Work to complete:
Down to the last character, repeat the data that follows.

Dataset entries
○ ○ ○

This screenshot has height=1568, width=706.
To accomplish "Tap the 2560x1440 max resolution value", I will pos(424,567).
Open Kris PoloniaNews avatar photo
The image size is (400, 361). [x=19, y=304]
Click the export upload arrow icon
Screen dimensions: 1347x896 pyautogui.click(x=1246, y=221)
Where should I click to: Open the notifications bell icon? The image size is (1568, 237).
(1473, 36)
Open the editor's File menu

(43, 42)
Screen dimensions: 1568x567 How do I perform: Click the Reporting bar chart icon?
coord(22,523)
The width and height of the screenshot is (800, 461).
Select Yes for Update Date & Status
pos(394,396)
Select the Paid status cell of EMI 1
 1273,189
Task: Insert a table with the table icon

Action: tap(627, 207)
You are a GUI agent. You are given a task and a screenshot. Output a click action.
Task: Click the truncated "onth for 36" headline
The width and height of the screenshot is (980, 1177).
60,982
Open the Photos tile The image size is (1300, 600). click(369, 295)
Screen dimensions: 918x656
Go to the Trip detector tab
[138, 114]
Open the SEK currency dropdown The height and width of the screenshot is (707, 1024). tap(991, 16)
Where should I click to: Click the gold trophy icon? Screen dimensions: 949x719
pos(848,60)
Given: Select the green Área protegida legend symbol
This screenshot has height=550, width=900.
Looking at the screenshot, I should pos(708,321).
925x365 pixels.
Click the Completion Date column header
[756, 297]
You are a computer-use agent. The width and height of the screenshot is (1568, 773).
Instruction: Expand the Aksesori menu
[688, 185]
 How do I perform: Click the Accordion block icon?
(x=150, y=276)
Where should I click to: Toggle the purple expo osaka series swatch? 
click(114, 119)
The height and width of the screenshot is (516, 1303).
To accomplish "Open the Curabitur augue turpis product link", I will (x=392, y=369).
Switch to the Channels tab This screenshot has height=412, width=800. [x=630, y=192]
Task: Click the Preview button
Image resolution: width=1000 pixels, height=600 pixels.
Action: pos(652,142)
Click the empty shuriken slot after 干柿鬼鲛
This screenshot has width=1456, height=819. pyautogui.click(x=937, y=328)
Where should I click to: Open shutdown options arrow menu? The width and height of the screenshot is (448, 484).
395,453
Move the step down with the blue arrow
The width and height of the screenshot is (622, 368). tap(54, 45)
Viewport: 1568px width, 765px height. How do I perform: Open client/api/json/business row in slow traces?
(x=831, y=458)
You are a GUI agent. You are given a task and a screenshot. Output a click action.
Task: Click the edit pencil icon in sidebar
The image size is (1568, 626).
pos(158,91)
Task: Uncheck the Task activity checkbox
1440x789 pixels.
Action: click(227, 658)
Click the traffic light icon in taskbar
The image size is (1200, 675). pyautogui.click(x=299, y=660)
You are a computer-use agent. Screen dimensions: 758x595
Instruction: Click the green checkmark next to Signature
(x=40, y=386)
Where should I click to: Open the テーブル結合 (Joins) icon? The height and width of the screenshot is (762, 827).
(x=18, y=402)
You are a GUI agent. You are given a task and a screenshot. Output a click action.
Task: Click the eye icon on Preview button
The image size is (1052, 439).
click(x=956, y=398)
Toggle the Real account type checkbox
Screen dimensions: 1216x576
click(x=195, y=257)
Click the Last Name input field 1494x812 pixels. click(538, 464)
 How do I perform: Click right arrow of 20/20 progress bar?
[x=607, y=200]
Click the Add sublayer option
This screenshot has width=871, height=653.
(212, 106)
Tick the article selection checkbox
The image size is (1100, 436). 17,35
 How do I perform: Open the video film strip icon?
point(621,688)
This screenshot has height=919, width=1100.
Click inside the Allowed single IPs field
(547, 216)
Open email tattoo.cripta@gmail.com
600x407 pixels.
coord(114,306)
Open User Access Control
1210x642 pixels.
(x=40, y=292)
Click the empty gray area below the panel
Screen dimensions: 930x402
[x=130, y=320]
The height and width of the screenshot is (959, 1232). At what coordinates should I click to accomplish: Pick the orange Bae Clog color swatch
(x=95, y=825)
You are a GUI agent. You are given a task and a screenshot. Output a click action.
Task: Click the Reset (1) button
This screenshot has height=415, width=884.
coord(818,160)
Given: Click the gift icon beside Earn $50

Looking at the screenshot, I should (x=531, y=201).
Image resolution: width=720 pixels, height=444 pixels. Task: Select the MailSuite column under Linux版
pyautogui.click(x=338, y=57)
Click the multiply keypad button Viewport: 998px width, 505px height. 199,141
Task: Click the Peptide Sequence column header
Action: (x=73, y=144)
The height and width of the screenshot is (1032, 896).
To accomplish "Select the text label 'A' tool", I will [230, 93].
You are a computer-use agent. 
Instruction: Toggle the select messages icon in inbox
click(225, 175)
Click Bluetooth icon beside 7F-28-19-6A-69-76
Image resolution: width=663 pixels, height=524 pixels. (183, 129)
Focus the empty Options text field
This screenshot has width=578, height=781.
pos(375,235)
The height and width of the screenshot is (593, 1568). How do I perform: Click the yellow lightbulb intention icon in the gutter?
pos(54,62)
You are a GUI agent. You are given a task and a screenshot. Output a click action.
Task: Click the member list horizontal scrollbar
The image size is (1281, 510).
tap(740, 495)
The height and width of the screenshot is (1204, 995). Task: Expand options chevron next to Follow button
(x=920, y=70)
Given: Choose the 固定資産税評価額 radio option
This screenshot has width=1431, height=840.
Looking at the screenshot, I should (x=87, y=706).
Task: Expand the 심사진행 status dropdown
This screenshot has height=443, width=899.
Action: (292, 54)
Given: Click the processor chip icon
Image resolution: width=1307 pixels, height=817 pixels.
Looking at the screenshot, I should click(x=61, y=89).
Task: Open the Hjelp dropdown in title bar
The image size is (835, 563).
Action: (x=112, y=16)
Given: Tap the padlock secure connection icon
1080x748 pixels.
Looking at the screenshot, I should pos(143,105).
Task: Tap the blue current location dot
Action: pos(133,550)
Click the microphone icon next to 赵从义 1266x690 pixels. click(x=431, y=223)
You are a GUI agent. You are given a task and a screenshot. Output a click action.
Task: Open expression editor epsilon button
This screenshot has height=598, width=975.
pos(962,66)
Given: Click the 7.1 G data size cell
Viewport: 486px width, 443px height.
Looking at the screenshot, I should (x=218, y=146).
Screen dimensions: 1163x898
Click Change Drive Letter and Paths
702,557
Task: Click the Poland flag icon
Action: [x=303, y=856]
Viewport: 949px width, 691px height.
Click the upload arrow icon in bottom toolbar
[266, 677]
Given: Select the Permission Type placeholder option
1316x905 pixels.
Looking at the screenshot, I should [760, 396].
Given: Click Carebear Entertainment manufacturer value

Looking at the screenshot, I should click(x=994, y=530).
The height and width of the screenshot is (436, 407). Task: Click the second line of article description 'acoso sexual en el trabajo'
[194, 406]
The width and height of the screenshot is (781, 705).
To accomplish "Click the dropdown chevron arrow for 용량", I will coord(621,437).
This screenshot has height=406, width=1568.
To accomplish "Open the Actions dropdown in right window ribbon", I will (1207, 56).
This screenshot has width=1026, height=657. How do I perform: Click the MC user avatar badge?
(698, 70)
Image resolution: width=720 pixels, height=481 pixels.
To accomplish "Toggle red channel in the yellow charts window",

○ ○ ○

Answer section:
This screenshot has height=1568, width=706.
To accomplish "Tap the 2560x1440 max resolution value", I will pos(424,567).
Open Kris PoloniaNews avatar photo
The image size is (400, 361). [x=19, y=304]
Click the export upload arrow icon
Screen dimensions: 1347x896 pyautogui.click(x=1246, y=221)
Where should I click to: Open the notifications bell icon? The image size is (1568, 237).
(1473, 36)
Open the editor's File menu

(43, 42)
Screen dimensions: 1568x567 How do I perform: Click the Reporting bar chart icon?
coord(22,523)
The width and height of the screenshot is (800, 461).
Select Yes for Update Date & Status
pos(394,396)
Select the Paid status cell of EMI 1
 1273,189
Task: Insert a table with the table icon

Action: tap(627, 207)
You are a GUI agent. You are given a task and a screenshot. Output a click action.
Task: Click the truncated "onth for 36" headline
The width and height of the screenshot is (980, 1177).
60,982
Open the Photos tile The image size is (1300, 600). click(369, 295)
Screen dimensions: 918x656
Go to the Trip detector tab
[138, 114]
Open the SEK currency dropdown The height and width of the screenshot is (707, 1024). tap(991, 16)
Where should I click to: Click the gold trophy icon? Screen dimensions: 949x719
pos(848,60)
Given: Select the green Área protegida legend symbol
This screenshot has height=550, width=900.
Looking at the screenshot, I should pos(708,321).
925x365 pixels.
Click the Completion Date column header
[756, 297]
You are a computer-use agent. The width and height of the screenshot is (1568, 773).
Instruction: Expand the Aksesori menu
[688, 185]
 How do I perform: Click the Accordion block icon?
(x=150, y=276)
Where should I click to: Toggle the purple expo osaka series swatch? 
click(114, 119)
The height and width of the screenshot is (516, 1303).
To accomplish "Open the Curabitur augue turpis product link", I will (x=392, y=369).
Switch to the Channels tab This screenshot has height=412, width=800. [x=630, y=192]
Task: Click the Preview button
Image resolution: width=1000 pixels, height=600 pixels.
Action: pos(652,142)
Click the empty shuriken slot after 干柿鬼鲛
This screenshot has width=1456, height=819. pyautogui.click(x=937, y=328)
Where should I click to: Open shutdown options arrow menu? The width and height of the screenshot is (448, 484).
395,453
Move the step down with the blue arrow
The width and height of the screenshot is (622, 368). tap(54, 45)
Viewport: 1568px width, 765px height. How do I perform: Open client/api/json/business row in slow traces?
(x=831, y=458)
You are a GUI agent. You are given a task and a screenshot. Output a click action.
Task: Click the edit pencil icon in sidebar
The image size is (1568, 626).
pos(158,91)
Task: Uncheck the Task activity checkbox
1440x789 pixels.
Action: click(227, 658)
Click the traffic light icon in taskbar
The image size is (1200, 675). pyautogui.click(x=299, y=660)
You are a computer-use agent. Screen dimensions: 758x595
Instruction: Click the green checkmark next to Signature
(x=40, y=386)
Where should I click to: Open the テーブル結合 (Joins) icon? The height and width of the screenshot is (762, 827).
(x=18, y=402)
You are a GUI agent. You are given a task and a screenshot. Output a click action.
Task: Click the eye icon on Preview button
The image size is (1052, 439).
click(x=956, y=398)
Toggle the Real account type checkbox
Screen dimensions: 1216x576
click(x=195, y=257)
Click the Last Name input field 1494x812 pixels. click(538, 464)
 How do I perform: Click right arrow of 20/20 progress bar?
[x=607, y=200]
Click the Add sublayer option
This screenshot has width=871, height=653.
(212, 106)
Tick the article selection checkbox
The image size is (1100, 436). 17,35
 How do I perform: Open the video film strip icon?
point(621,688)
This screenshot has height=919, width=1100.
Click inside the Allowed single IPs field
(547, 216)
Open email tattoo.cripta@gmail.com
600x407 pixels.
coord(114,306)
Open User Access Control
1210x642 pixels.
(x=40, y=292)
Click the empty gray area below the panel
Screen dimensions: 930x402
[x=130, y=320]
The height and width of the screenshot is (959, 1232). At what coordinates should I click to accomplish: Pick the orange Bae Clog color swatch
(x=95, y=825)
You are a GUI agent. You are given a task and a screenshot. Output a click action.
Task: Click the Reset (1) button
This screenshot has height=415, width=884.
coord(818,160)
Given: Click the gift icon beside Earn $50

Looking at the screenshot, I should (x=531, y=201).
Image resolution: width=720 pixels, height=444 pixels. Task: Select the MailSuite column under Linux版
pyautogui.click(x=338, y=57)
Click the multiply keypad button Viewport: 998px width, 505px height. 199,141
Task: Click the Peptide Sequence column header
Action: (x=73, y=144)
The height and width of the screenshot is (1032, 896).
To accomplish "Select the text label 'A' tool", I will [230, 93].
You are a computer-use agent. 
Instruction: Toggle the select messages icon in inbox
click(225, 175)
Click Bluetooth icon beside 7F-28-19-6A-69-76
Image resolution: width=663 pixels, height=524 pixels. (183, 129)
Focus the empty Options text field
This screenshot has width=578, height=781.
pos(375,235)
The height and width of the screenshot is (593, 1568). How do I perform: Click the yellow lightbulb intention icon in the gutter?
pos(54,62)
You are a GUI agent. You are given a task and a screenshot. Output a click action.
Task: Click the member list horizontal scrollbar
The image size is (1281, 510).
tap(740, 495)
The height and width of the screenshot is (1204, 995). Task: Expand options chevron next to Follow button
(x=920, y=70)
Given: Choose the 固定資産税評価額 radio option
This screenshot has width=1431, height=840.
Looking at the screenshot, I should (x=87, y=706).
Task: Expand the 심사진행 status dropdown
This screenshot has height=443, width=899.
Action: (292, 54)
Given: Click the processor chip icon
Image resolution: width=1307 pixels, height=817 pixels.
Looking at the screenshot, I should click(x=61, y=89).
Task: Open the Hjelp dropdown in title bar
The image size is (835, 563).
Action: (x=112, y=16)
Given: Tap the padlock secure connection icon
1080x748 pixels.
Looking at the screenshot, I should pos(143,105).
Task: Tap the blue current location dot
Action: pos(133,550)
Click the microphone icon next to 赵从义 1266x690 pixels. click(x=431, y=223)
You are a GUI agent. You are given a task and a screenshot. Output a click action.
Task: Open expression editor epsilon button
This screenshot has height=598, width=975.
pos(962,66)
Given: Click the 7.1 G data size cell
Viewport: 486px width, 443px height.
Looking at the screenshot, I should (x=218, y=146).
Screen dimensions: 1163x898
Click Change Drive Letter and Paths
702,557
Task: Click the Poland flag icon
Action: [x=303, y=856]
Viewport: 949px width, 691px height.
Click the upload arrow icon in bottom toolbar
[266, 677]
Given: Select the Permission Type placeholder option
1316x905 pixels.
Looking at the screenshot, I should [760, 396].
Given: Click Carebear Entertainment manufacturer value

Looking at the screenshot, I should click(x=994, y=530).
The height and width of the screenshot is (436, 407). Task: Click the second line of article description 'acoso sexual en el trabajo'
[194, 406]
The width and height of the screenshot is (781, 705).
To accomplish "Click the dropdown chevron arrow for 용량", I will coord(621,437).
This screenshot has height=406, width=1568.
To accomplish "Open the Actions dropdown in right window ribbon", I will (1207, 56).
This screenshot has width=1026, height=657. How do I perform: Click the MC user avatar badge?
(698, 70)
Image resolution: width=720 pixels, height=481 pixels.
To accomplish "Toggle red channel in the yellow charts window",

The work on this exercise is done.